Olympic gold medalist Steveson looks to repeat as NCAA champ
Gable Steveson knew his life had changed after he won Olympic gold. The Minnesota star remains shocked by how wrestling fans have celebrated him this season during what has amounted to a college farewell tour.
He drew a standing ovation at the Big Ten Tournament after he was announced the heavyweight winner. He didn’t even have a championship match -- he won by injury default. Still, the fans took advantage of one of the final chances they’ll have to let him know how much they have appreciated the dominance, showmanship, athleticism and celebratory backflips that have made him unique.
“It’s weird,” Steveson said. “I don’t know, it’s odd to have that love from everybody, every single fan base. You know, people are supposed to root for their team, and they’re out here -- I go out there and get a forfeit and they’re on their feet going crazy ... It’s outrageous.”
Steveson also received a standing ovation at Iowa — one of Minnesota’s longtime rivals — in January. Fans at road venues such as Michigan lined up after duals to get his autograph.
The tour has one more stop — Little Caesars Arena in Detroit, where he can put a memorable final touch - a repeat national title — on one of the most impressive collegiate seasons ever when he competes at the NCAA championships this week.
Steveson is 13-0 this season, having foregone competing in tournaments. But it’s not the wins, it’s how he’s done it, that has left people in awe. He has outscored his opponents 205-64, with all but one of his opponents’ points coming by escape. He’s looking to become the first Division I wrestler to finish a season with a perfect bonus rate -- that is, winning every match where a bonus is possible by at least eight points. Penn State’s David Taylor was the closest to achieving the feat when he finished with a 92.75% bonus rate in 2012.
Overall, he is on a 47-match win streak. Steveson is aware of the numbers, but is most concerned about winning a second national title.
“I would love to go out there and do a 100% bonus rate for the whole season and be that legend that has done it, and the only person has ever done it,” Steveson said. “But at the end of the day, it’s postseason and everybody is going to give you the best.”
The fact that Steveson is even wrestling in college surprised some, given the options he had. When he announced he was returning, he also announced that he had signed an name, image and likeness deal with World Wrestling Entertainment. He also drew interest from mixed martial arts organizers before making his decision.
Ultimately, NIL might be what kept him in school.
“There’s a lot of money on the table there,” Minnesota coach Brandon Eggum said after the announcements were made. “I think that there were opportunities that have been very difficult for him to pass up as a 21-year-old kid ... Without NIL, I think the chances of him returning would have been small.”
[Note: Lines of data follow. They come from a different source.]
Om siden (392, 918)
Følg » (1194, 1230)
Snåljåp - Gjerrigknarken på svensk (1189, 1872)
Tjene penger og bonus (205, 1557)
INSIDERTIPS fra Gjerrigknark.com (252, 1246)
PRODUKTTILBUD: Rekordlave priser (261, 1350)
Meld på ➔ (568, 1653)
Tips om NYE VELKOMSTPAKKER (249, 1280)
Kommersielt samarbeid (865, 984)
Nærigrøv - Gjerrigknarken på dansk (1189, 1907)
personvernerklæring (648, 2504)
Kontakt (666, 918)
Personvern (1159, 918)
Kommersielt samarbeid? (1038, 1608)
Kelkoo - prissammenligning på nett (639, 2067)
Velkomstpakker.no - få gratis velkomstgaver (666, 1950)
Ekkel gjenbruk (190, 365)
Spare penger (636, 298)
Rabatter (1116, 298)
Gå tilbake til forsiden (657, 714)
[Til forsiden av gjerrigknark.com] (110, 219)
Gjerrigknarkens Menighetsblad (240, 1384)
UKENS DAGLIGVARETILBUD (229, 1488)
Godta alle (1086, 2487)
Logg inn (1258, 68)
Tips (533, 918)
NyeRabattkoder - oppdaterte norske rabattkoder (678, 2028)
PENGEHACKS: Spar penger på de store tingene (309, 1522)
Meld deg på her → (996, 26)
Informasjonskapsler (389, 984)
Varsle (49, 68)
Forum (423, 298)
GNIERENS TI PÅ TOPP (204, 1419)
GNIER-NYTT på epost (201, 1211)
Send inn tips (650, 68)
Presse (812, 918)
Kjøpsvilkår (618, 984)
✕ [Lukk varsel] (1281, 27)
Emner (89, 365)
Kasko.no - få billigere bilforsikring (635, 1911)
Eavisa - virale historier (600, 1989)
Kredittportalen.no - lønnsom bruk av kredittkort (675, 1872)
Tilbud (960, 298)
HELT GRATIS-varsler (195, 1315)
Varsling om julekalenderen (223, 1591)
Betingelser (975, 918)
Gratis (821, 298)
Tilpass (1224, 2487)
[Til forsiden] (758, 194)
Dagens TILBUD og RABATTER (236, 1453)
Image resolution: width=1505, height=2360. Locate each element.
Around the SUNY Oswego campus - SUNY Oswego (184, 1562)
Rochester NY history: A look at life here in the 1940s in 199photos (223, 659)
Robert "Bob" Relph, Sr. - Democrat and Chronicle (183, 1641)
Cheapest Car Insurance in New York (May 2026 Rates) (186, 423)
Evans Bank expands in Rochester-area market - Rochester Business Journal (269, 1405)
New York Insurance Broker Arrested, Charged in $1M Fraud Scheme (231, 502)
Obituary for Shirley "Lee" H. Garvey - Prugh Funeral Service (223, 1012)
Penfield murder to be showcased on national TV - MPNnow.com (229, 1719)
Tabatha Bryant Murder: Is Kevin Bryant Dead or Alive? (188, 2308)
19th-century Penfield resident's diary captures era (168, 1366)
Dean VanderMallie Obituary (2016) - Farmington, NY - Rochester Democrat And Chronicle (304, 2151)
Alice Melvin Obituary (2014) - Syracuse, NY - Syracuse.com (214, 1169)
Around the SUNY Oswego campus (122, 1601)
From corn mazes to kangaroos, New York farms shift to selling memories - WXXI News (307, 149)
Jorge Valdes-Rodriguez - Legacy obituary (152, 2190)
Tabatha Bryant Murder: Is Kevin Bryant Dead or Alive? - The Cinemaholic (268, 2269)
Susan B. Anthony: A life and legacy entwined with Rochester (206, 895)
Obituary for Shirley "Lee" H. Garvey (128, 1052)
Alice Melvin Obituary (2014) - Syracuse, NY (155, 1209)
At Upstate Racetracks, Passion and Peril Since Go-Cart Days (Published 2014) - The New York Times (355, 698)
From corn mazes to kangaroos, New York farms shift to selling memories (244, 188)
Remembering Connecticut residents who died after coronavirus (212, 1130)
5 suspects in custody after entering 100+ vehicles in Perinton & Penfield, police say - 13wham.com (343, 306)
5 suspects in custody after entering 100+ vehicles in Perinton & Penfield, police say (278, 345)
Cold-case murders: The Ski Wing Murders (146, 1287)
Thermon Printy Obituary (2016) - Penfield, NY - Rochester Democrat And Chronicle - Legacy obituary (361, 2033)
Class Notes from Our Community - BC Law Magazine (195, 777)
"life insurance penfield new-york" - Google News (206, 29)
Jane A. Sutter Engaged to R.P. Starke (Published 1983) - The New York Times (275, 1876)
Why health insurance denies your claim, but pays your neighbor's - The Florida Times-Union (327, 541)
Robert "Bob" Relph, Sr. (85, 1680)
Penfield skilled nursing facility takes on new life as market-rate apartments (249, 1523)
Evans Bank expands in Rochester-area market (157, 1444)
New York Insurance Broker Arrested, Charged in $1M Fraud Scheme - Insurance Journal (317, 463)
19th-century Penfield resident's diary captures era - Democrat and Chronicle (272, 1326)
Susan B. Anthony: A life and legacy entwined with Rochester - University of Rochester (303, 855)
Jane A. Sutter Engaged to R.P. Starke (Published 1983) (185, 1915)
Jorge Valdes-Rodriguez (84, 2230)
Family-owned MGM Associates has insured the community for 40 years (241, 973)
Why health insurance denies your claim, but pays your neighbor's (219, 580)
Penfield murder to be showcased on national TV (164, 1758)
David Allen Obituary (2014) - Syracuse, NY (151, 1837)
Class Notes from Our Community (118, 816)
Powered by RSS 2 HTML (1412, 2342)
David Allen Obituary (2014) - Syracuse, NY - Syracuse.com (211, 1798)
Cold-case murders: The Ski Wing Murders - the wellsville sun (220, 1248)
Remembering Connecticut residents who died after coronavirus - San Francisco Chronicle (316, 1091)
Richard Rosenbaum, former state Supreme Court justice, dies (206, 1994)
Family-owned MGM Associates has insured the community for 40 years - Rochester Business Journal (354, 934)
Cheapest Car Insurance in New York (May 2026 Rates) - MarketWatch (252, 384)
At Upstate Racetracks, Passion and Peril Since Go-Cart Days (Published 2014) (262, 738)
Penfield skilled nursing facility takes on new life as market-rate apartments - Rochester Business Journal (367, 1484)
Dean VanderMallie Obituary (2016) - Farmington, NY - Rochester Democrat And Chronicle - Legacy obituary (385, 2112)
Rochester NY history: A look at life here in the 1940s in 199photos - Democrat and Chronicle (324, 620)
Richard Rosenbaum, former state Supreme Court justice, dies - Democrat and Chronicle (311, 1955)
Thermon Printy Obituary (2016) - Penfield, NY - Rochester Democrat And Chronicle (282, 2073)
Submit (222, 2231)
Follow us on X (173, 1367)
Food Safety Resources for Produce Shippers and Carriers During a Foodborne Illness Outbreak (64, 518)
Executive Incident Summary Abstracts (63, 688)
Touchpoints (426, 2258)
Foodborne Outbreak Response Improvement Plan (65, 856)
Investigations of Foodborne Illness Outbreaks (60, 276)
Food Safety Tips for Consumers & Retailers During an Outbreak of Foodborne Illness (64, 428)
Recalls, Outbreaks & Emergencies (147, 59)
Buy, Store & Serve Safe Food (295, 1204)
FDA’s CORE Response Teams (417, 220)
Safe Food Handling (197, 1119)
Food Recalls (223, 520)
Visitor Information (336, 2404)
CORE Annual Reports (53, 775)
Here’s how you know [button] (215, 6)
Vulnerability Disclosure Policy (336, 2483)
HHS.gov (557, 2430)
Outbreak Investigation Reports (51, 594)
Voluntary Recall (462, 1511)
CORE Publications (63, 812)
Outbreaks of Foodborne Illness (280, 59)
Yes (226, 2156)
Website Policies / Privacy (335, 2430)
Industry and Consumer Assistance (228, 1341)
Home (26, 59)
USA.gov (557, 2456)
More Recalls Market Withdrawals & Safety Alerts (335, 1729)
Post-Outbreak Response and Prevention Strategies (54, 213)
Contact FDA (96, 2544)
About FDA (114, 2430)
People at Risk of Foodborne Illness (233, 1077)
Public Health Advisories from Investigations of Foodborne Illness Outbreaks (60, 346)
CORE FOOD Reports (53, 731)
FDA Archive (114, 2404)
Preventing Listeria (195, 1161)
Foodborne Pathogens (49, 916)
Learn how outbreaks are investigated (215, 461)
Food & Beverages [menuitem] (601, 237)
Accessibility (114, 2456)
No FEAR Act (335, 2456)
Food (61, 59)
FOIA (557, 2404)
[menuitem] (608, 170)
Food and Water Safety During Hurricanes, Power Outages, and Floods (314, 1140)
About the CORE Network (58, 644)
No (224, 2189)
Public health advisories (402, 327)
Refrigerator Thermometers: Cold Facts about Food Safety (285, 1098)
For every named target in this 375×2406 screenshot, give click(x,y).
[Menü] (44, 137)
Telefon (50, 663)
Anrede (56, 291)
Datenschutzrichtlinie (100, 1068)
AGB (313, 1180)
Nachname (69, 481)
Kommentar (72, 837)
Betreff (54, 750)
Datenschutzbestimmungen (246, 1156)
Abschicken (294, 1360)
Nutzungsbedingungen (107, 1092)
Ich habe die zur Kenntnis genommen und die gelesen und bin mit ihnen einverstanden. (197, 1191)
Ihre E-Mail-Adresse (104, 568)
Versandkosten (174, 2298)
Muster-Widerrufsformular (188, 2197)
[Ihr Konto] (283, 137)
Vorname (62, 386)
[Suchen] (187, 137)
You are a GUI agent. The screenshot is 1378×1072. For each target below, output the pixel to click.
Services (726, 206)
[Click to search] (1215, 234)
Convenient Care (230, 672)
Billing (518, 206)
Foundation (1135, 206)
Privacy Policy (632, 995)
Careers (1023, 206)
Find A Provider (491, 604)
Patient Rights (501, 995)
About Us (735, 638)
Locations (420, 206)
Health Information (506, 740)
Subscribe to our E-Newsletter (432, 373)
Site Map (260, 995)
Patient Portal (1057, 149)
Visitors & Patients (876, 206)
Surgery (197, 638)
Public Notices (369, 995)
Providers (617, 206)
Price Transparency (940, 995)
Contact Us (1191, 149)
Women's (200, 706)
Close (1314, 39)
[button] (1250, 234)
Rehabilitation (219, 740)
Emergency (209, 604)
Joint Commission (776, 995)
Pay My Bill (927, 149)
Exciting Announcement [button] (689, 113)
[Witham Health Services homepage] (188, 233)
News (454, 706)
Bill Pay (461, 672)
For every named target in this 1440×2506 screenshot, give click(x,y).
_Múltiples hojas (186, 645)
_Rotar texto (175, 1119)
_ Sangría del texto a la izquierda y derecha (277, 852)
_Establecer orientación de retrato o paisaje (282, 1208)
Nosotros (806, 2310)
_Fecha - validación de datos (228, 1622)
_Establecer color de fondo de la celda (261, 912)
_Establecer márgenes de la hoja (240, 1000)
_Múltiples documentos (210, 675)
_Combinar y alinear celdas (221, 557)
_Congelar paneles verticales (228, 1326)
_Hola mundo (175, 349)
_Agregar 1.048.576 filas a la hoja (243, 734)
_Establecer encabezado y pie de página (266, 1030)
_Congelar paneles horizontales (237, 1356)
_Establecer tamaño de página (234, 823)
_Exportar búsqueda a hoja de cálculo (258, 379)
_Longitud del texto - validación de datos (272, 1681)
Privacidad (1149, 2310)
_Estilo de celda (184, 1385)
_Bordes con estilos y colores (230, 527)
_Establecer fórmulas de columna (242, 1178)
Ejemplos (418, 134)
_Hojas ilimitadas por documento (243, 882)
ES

WWE capitalized on Steveson’s popularity, which shot up after his last-second win over Georgia’s Geno Petriashvili in the gold-medal match.
“Everybody in wrestling knows Gable Steveson,” Eggum said. “But after the Olympics, it was amazing walking through the airport or just in different areas -- people that were never fans of wrestling, the amount of people that are reaching out to us and are impressed ... I’m hearing from people that were getting up at 5 in the morning to watch that gold medal match.”
Steveson said he will attend WrestleMania in April, though he would not say if he’ll be involved in any way. He is committed to being the showman who drew WWE’s interest.
“I think it’s really important just go out there and be a heavyweight and take a lot of shots and do what I do -- scrambles and jumping over people and the back flips (after matches) and stuff,” he said. “It’s just like a whole like complete show that you can see. And when Gable steps out on the mat, you’re going to get that every single time.”
Last year, the NCAA meet did not have a crowd because of the pandemic. This year, Steveson expects a big crowd. And that’s what he lives for.
“You know me,” he said. “When that crowd hits, the best version comes out. I feel like last year with the with the silence, you’re just trying to get through the tournament, you’re trying to just win. But with this crowd, I love feeding off it. When they cheer, that level steps to a new area. So I feel it’s going to be something crazy. I know it is.”